Lustre

Lustre is a scalable, parallel distributed data storage architecture for clusters. Its central element is the Lustre file system, which provides users with a standard POSIX interface. Its best-known use is related to supercomputers; it can be found on the largest HPC clusters worldwide. Among the reasons for this, we can mention that it can be scaled in both capacity and performance, enables active/active high-availability operation, and supports a wide range of high-performance and low-latency network technologies.

Lustre Components

Lustre components
A Lustre system consists of the following components:
  • MGS (Management Server) / MGT (Management Target)

    Responsible for configuration management. In practice, it is often not an independent server but part of the high availability (HA) MDS pair that also provides the root directory of the file system. This is the case with Komondor as well.

  • MDS (Metadata Server) / MDT (Metadata Target)

    The metadata server provides the MDTs to the clients. Metadata linked to the filesystem namespace is stored on MDTs, such as file names, attributes, and file layout (i.e., in which OST objects the file is stored).

  • OSS (Object Storage Server) / OST (Object Storage Target)

    Data is stored on one or more OSTs in the form of OST objects. OSS provides access to the OSTs it manages. Several types of OST (disk, flash — see figure) can exist within a system.

  • Clients

    Clients (e.g. compute, visualization or login nodes) can read/write the Lustre filesystem after mounting it.

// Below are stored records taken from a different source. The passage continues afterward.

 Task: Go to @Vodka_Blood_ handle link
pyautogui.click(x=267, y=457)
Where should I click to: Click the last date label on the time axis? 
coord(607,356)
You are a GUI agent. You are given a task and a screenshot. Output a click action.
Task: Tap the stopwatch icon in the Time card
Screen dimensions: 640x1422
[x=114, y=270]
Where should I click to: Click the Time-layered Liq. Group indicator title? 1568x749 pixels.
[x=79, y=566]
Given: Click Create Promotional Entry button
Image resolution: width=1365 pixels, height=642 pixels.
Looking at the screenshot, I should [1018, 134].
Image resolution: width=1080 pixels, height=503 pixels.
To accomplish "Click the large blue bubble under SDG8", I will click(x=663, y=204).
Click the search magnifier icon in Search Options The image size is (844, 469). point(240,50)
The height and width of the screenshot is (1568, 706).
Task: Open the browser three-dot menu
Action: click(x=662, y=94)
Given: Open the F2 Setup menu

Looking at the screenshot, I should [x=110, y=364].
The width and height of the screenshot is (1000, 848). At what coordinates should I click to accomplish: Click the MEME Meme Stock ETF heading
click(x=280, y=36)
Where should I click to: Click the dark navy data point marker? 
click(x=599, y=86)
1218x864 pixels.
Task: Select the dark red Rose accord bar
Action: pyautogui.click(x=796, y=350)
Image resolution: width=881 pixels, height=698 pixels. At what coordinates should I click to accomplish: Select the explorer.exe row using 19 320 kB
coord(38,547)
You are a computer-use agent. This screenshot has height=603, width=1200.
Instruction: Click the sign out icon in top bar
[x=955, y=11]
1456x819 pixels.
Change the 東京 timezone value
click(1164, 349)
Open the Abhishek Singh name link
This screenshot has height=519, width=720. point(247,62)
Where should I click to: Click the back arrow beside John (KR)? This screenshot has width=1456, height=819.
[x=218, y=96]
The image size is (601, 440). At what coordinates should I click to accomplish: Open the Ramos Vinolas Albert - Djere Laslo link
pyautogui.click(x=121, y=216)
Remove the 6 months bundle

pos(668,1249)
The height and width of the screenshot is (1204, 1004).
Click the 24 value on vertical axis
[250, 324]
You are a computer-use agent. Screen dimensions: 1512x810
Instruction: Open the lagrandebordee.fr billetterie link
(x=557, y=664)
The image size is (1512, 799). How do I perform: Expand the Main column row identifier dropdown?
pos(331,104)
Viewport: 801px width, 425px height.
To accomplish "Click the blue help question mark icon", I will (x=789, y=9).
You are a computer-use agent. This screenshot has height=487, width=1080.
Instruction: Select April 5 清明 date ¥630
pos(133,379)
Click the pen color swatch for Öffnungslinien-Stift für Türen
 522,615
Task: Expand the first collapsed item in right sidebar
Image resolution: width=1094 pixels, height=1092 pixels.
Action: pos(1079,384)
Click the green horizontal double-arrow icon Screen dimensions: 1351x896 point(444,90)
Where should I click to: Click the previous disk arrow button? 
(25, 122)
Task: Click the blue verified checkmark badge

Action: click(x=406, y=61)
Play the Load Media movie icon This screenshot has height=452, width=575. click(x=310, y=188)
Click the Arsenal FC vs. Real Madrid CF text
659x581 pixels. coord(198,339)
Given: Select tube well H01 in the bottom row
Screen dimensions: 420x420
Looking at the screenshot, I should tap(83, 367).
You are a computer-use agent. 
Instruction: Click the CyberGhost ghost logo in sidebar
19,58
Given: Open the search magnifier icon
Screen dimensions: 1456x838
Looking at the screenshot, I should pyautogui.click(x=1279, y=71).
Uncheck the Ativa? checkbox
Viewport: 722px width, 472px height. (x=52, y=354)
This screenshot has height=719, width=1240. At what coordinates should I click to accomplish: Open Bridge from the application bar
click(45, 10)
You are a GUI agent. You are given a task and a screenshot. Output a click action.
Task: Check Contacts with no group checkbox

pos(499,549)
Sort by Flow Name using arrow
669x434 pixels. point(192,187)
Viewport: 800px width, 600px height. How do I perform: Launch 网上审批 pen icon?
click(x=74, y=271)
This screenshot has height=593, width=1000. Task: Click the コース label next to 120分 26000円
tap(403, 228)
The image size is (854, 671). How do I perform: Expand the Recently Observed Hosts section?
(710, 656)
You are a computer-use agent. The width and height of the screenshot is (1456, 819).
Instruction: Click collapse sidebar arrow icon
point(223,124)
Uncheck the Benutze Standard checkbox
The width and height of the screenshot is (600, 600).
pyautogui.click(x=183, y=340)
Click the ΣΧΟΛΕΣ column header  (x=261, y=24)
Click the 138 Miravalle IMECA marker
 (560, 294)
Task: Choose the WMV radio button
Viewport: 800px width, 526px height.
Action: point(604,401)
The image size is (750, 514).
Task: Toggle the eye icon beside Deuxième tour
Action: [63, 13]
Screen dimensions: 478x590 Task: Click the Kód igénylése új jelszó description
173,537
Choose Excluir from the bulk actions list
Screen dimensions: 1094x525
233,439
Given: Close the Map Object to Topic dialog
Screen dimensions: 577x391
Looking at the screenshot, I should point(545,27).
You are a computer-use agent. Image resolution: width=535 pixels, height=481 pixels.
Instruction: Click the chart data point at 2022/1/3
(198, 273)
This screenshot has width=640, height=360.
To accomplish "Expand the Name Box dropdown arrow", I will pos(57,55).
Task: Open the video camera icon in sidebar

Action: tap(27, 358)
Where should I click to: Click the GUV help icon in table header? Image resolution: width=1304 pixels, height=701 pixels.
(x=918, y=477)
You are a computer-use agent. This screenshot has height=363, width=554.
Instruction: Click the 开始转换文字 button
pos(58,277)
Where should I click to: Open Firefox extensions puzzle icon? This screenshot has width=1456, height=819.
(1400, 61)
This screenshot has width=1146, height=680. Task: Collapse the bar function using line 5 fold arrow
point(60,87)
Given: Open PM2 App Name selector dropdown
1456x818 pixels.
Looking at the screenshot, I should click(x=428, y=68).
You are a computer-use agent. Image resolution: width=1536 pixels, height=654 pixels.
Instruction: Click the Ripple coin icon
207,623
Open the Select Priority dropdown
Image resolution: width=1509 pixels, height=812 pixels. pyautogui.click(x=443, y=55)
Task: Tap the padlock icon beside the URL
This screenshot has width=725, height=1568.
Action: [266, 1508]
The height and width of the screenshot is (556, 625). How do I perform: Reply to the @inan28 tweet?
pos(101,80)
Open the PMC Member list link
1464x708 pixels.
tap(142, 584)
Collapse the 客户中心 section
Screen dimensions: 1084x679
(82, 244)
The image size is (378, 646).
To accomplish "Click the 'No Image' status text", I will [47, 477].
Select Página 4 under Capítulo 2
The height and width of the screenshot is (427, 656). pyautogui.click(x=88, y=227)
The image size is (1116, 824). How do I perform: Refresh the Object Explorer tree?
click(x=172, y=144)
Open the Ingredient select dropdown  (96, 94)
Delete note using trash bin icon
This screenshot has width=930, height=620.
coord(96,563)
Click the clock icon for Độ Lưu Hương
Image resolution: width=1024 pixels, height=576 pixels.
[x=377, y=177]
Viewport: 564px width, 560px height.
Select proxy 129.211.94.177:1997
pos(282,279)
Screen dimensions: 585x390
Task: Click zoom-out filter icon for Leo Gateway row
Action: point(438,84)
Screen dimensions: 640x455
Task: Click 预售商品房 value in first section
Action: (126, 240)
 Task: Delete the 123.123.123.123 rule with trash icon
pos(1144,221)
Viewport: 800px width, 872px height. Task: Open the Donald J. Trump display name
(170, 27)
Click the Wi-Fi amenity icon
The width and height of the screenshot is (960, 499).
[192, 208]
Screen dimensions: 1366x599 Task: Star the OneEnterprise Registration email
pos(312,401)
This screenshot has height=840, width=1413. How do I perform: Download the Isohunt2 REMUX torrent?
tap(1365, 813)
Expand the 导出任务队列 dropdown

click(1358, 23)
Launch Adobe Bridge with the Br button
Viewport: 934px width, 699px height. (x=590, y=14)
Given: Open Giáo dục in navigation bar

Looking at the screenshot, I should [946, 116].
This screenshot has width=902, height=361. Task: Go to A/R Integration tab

  • LNet (Lustre networking)

    LNet provides communication and routing between elements of the Lustre system over various physical layers. In case of Komondor, communication is based on a Slingshot network.

Useful Knowledge

Striping

A major contributor to the high performance of the Lustre filesystem is its ability to stripe data across multiple OSTs. By using multiple OSTs, the performance of both writing and reading can be improved for large files.

The stripe_count parameter indicates the number of stripes, i.e., the number of OSTs to stripe over. The stripe_size parameter determines how much data to write to one OST before moving to the next one. There is a default value for each of these parameters in the filesystem (1 for stripe_count and 1MiB for stripe_size), which can then be overridden either for directories or individual files.

Striping — distributed storage

As shown in the figure, when writing a file, chunks of stripe_size (stripes) are written to the OSTs one after the other. The data content is written to one allocated OST object each on the four OSTs. Here, all OST objects receive two stripes each.

Setting the File Layout/Striping Configuration

Use the following command to create a file with a specific layout or change the striping configuration for an already existing directory (which will affect future files created in them):

lfs setstripe -c <stripe_count> -S <stripe_size> <path to file or directory>

Set striping for an already existing directory (stripe_count = 2 and stripe_size = 4MiB):

lfs setstripe -c 2 -S 4M ./testdir-2s-4M

Check Striping

Given the example above, let’s check the striping settings for the directory:

$ lfs getstripe ./testdir-2s-4M
./testdir-2s-4M
stripe_count:  2 stripe_size:   4194304 pattern:       raid0 stripe_offset: -1

As we can see, the setting applied to the directory is as expected. If we now create a file inside it, the file inherits these settings:

$ touch ./testdir-2s-4M/tf01
$ lfs getstripe ./testdir-2s-4M/tf01
./testdir-2s-4M/tf01
lmm_stripe_count:  2
lmm_stripe_size:   4194304
lmm_pattern:       raid0
lmm_layout_gen:    0
lmm_stripe_offset: 3
        obdidx            objid           objid           group
             3        153237056      0x9223640                0
             5         45412113      0x2b4ef11                0

lfs getstripe shows that the file indeed inherited the settings. OST003 and OST005 have been designated to receive file content.

Performance Considerations (striping)

Warning

The striping settings can greatly affect the performance of file operations, so adjust them carefully according to the I/O pattern of the application and the size of the files!

Stripe count

Increase stripe_count when:
  • working with big (> 1GiB) files

  • multiple processes work on a single file (Single Shared File)

Tip

  • Always use the system default for small files! (stripe_count = 1)

  • Do not stripe over OSTs if the I/O pattern is File-Per-Process!

Stripe size

stripe_size can have an impact on performance when working with big files, though far less than stripe_count.

Tip

  • min. recommended value: 512KiB

  • for most of the cases, a value between 1MiB and 4MiB is sufficient

Warning

stripe_size must be a multiple of 64KiB!

Note

stripe_size has no impact if stripe_count = 1

If your application writes to the file in a consistent and aligned way, make the stripe size a multiple of the write() size. The goal is to perform write operations that go entirely to one server instead of crossing object boundaries.